Elefante blanco  y regidor étnico

Elefante blanco y regidor étnico

Con los pleitos de los últimos años entre los ocho pueblos yaquis, una obra monumental instalada en las inmediaciones de Loma de Guamúchil, la del danzante, se ha convertido en un elefante blanco.
Cuando en el gobierno de Guillermo Padrés Elías se concibió ese proyecto para calmar los ánimos de la Tribu Yaqui ante la construcción del acueducto Independencia, la escultura de 33 metros fue rechazada por buena parte de los indígenas.
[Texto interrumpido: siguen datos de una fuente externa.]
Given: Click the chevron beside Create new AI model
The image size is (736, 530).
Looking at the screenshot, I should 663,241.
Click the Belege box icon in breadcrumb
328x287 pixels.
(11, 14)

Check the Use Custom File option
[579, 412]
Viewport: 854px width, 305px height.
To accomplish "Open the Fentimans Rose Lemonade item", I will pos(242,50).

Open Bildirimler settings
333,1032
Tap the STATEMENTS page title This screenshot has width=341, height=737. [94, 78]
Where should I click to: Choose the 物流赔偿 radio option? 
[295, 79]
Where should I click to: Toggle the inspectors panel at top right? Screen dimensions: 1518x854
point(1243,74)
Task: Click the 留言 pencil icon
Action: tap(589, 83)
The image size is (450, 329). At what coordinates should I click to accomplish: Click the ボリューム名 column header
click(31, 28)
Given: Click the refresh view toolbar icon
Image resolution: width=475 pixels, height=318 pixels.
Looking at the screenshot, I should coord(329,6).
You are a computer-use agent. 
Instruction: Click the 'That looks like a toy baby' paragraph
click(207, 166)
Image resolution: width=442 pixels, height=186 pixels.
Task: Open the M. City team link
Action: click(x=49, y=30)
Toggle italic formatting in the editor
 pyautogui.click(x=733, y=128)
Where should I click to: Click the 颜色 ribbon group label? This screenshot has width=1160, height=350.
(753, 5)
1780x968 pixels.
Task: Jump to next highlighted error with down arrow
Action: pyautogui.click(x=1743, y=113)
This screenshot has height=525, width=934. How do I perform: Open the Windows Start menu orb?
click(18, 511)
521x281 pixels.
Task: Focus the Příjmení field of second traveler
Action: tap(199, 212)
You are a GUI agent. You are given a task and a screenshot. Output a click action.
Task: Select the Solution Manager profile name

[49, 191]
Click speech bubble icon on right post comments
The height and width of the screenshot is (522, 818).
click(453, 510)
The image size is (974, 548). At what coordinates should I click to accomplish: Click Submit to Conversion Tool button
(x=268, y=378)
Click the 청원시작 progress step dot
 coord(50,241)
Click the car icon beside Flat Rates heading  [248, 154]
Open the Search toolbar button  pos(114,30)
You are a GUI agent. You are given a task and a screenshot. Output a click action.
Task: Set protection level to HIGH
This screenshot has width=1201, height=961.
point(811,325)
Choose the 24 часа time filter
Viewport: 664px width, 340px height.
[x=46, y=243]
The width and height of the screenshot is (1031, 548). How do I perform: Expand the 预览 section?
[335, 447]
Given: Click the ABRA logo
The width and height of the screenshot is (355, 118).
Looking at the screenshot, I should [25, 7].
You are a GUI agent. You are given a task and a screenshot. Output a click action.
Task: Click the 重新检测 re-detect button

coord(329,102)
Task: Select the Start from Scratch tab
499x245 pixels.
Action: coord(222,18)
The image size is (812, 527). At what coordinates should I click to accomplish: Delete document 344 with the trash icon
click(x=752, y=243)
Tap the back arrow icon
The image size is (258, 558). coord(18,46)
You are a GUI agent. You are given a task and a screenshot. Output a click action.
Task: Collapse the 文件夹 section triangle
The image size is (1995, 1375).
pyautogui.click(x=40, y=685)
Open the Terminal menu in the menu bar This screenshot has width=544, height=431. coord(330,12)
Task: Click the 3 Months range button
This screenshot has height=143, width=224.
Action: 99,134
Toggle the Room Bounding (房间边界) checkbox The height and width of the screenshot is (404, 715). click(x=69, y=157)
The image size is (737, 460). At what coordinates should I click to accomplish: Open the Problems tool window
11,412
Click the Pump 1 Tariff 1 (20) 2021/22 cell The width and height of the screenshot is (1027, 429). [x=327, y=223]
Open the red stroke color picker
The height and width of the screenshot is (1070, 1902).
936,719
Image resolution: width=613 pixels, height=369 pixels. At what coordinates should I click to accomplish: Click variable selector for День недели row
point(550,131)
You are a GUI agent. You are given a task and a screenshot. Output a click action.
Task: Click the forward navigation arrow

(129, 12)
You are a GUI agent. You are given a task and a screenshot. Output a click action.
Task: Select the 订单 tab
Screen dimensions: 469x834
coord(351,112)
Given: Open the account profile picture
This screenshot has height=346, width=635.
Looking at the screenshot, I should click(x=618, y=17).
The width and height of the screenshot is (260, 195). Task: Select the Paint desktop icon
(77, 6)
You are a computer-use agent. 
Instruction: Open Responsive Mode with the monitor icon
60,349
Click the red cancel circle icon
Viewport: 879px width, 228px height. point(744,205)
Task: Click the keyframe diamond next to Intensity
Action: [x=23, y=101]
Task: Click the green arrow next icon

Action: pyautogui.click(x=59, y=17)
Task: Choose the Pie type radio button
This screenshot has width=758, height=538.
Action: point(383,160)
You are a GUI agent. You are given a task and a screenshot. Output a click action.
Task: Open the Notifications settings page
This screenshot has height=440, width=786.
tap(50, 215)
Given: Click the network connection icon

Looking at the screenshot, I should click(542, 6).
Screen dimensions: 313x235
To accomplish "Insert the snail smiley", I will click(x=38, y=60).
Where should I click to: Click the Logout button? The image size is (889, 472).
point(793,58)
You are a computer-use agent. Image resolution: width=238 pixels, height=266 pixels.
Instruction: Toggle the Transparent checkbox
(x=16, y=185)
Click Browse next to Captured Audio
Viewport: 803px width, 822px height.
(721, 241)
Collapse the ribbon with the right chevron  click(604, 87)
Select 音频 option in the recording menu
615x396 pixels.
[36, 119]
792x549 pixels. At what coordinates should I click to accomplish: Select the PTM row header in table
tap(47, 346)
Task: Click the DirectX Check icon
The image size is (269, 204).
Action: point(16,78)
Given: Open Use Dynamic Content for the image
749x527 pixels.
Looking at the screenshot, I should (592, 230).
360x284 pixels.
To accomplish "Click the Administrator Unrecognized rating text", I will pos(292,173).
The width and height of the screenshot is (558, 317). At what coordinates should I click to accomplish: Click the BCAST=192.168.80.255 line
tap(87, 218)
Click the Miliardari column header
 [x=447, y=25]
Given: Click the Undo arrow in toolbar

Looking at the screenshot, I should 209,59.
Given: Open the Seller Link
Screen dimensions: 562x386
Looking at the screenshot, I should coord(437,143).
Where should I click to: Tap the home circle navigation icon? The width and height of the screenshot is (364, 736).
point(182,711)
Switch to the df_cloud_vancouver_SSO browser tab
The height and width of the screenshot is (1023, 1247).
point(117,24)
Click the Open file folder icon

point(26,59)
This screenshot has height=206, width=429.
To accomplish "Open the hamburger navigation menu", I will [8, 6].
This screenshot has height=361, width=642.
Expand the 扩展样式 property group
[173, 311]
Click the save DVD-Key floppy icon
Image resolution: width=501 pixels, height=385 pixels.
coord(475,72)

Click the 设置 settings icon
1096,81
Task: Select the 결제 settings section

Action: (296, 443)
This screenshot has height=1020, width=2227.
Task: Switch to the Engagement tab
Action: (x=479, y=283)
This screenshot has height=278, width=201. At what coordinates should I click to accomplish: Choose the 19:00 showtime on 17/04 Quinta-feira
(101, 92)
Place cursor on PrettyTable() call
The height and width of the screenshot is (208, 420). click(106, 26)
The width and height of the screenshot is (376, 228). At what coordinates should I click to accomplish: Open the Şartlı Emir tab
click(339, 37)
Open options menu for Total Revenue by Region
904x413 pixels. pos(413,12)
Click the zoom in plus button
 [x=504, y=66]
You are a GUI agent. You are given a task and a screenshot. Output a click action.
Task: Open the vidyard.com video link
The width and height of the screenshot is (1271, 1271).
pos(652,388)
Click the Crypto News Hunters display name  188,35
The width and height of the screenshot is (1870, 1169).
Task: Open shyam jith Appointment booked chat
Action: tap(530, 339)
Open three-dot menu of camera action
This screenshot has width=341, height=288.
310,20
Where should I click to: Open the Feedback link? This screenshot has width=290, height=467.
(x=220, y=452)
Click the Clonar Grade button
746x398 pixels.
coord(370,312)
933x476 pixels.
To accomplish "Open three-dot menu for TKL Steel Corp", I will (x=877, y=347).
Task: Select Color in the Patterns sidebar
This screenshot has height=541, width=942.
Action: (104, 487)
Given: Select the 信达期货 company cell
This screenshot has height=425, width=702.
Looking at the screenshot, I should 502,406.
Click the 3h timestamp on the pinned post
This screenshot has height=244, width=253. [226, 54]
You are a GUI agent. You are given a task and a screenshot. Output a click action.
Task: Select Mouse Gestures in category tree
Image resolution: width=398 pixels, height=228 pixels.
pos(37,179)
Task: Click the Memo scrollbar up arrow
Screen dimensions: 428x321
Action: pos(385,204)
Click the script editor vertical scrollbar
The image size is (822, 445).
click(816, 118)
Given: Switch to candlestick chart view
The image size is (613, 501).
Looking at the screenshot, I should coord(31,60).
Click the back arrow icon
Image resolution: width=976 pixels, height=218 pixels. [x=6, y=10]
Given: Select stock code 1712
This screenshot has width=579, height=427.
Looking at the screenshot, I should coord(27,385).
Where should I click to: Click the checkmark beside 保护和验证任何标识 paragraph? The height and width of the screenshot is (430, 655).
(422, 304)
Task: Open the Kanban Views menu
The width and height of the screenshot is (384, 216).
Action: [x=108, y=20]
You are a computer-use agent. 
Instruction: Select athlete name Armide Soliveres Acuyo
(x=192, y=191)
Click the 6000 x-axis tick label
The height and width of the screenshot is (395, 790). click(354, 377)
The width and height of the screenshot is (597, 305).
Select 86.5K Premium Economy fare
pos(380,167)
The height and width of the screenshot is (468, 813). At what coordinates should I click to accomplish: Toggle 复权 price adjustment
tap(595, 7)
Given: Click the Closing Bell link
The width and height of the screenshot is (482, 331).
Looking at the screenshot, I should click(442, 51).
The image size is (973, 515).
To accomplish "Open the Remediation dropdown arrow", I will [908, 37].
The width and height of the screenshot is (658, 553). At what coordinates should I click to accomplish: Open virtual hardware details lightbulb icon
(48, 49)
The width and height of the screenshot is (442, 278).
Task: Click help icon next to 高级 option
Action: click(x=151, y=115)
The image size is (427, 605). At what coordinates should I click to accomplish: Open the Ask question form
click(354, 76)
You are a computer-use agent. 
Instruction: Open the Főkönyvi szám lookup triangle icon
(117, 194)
Construida con bronce sintético, la efigie tuvo un costo de unos 100 millones de pesos, pero los costos sociales han sido más grandes porque no solamente fue parte de la corrupción del sexenio pasado sino que dividió enormemente a los yaquis.

Se suponía que el parador turístico donde el monumento fue colocado serviría para que los visitantes conocieran de cerca lo majestuoso de la historia de una tribu indómita que con el paso del tiempo ha sido conquistada, más por los brillos del dinero que por guerra alguna.

Ni siquiera la barbarie del destierro pudo vencer a la etnia, mientras que hoy, con todo y los indígenas mejor preparados con que se cuenta, ha sucumbido ante las dulces palabras de los políticos a los oídos de quienes se supone están para defender a su gente.

El sitio de esta obra realizada por el escultor sonorense Marlon Balderrama Monge se encuentra hoy sin una aparente ocupación. Los lugares en los que se presume estarían los yaquis contando la historia de sus ancestros y con vendimias de sus artesanías, están desocupados, a merced de los vándalos.

Desde el gobierno del Estado nadie se ha atrevido a llegar para inaugurar formalmente el parador turístico, pues saben bien que desde esa instancia, sexenio tras sexenio, se ha alentado el encono y la división entre hermanos.

Temen al descontento de los pueblos si entregan el lugar a un solo grupo, el que ha estado muy cercano a la Secretaría de Gobierno, y por ello prefieren mantenerlo como un gran elefante blanco.

Hoy también vuelve a avivarse el divisionismo con el coqueteo que integrantes de la nueva administración municipal han tenido con el grupo que con violencia se apoderó hace unos años de la Comunila de Cócorit, con sede en Loma de Guamúchil, pero que no tienen la vara de mando original que solamente usan las autoridades tradicionales.

Sergio Pablo Mariscal Alvarado comete un gran error al entablar diálogo con una minoría, encabezada por los hermanos Cota Tórtola, que solamente se ha sostenido porque el gobierno estatal y el de Cajeme le han brindado el apoyo hasta para usar gente “malilla” para seguir entronizados.

El miércoles pasado, personas allegadas al alcalde electo fueron vistos en Loma de Guamúchil y eso bastó para enardecer los ánimos.

Si realmente quieren cambios en la forma de gobernar, deberían los “morenos” empezar por dejar atrás los métodos de los gobiernos priistas para imponer al regidor étnico.

Ya lo hicieron Rogelio Díaz Brown y Faustino Félix Chávez: impusieron a un regidor afín a sus intereses.

Es tiempo ya de que prevalezcan los intereses de los yaquis.

¿O todavía no da para tanto la democracia?